A Forgotten Sisterhood

A Forgotten Sisterhood
Author :
Publisher : Rowman & Littlefield
Total Pages : 193
Release :
ISBN-10 : 9781442211407
ISBN-13 : 1442211407
Rating : 4/5 (07 Downloads)

Book Synopsis A Forgotten Sisterhood by : Audrey Thomas McCluskey

Download or read book A Forgotten Sisterhood written by Audrey Thomas McCluskey and published by Rowman & Littlefield. This book was released on 2014-10-30 with total page 193 pages. Available in PDF, EPUB and Kindle. Book excerpt: Emerging from the darkness of the slave era and Reconstruction, black activist women Lucy Craft Laney, Mary McLeod Bethune, Charlotte Hawkins Brown, and Nannie Helen Burroughs founded schools aimed at liberating African-American youth from disadvantaged futures in the segregated and decidedly unequal South. From the late nineteenth through mid-twentieth centuries, these individuals fought discrimination as members of a larger movement of black women who uplifted future generations through a focus on education, social service, and cultural transformation. Born free, but with the shadow of the slave past still implanted in their consciousness, Laney, Bethune, Brown, and Burroughs built off each other’s successes and learned from each other’s struggles as administrators, lecturers, and suffragists. Drawing from the women’s own letters and writings about educational methods and from remembrances of surviving students, Audrey Thomas McCluskey reveals the pivotal significance of this sisterhood’s legacy for later generations and for the institution of education itself.

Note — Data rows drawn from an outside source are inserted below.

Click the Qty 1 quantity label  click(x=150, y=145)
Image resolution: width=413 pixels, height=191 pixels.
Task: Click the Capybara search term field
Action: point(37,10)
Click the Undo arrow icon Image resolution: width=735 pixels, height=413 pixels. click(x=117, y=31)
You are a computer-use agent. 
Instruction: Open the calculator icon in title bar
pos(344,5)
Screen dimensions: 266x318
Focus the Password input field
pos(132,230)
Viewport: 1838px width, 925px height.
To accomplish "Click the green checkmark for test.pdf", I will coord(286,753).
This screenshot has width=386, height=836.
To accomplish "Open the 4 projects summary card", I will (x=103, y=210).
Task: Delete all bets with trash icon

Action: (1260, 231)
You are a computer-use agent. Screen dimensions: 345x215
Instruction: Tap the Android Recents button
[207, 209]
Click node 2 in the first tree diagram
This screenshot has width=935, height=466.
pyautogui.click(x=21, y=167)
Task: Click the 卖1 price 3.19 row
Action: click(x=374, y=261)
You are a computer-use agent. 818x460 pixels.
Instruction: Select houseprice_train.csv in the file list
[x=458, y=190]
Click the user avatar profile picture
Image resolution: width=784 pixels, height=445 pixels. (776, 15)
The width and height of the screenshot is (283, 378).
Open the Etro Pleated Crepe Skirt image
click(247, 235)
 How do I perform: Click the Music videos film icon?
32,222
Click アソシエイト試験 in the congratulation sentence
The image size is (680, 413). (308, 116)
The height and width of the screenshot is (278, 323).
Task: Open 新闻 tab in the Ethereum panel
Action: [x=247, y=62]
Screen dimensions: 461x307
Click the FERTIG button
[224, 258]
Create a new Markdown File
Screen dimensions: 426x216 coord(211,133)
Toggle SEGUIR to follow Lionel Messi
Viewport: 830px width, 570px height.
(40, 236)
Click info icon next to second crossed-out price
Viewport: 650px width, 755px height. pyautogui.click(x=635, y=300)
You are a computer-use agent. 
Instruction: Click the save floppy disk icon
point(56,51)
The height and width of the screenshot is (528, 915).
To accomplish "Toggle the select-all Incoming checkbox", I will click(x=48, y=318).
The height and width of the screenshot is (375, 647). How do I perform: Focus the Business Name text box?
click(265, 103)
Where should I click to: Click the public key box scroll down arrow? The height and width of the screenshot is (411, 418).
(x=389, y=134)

The Bahá’í Faith and African American History

The Bahá’í Faith and African American History
Author :
Publisher : Lexington Books
Total Pages : 297
Release :
ISBN-10 : 9781498570039
ISBN-13 : 1498570038
Rating : 4/5 (39 Downloads)

Book Synopsis The Bahá’í Faith and African American History by : Loni Bramson

Download or read book The Bahá’í Faith and African American History written by Loni Bramson and published by Lexington Books. This book was released on 2021-09-09 with total page 297 pages. Available in PDF, EPUB and Kindle. Book excerpt: This book examines the intersection of African American history with that of the Bahá’í Faith in the United States. Since the turn of the twentieth century, Bahá’ís in America have actively worked to establish interracial harmony within its own ranks and to contribute to social justice in the wider community, becoming in the process one of the country’s most diverse religious bodies. Spanning from the start of the twentieth century to the early twenty-first, the essays in this volume examine aspects of the phenomenon of this religion confronting America’s original sin of racism and the significant roles African Americans came to play in the development of the Bahá’í Faith’s culture, identity, administrative structures, and aspirations.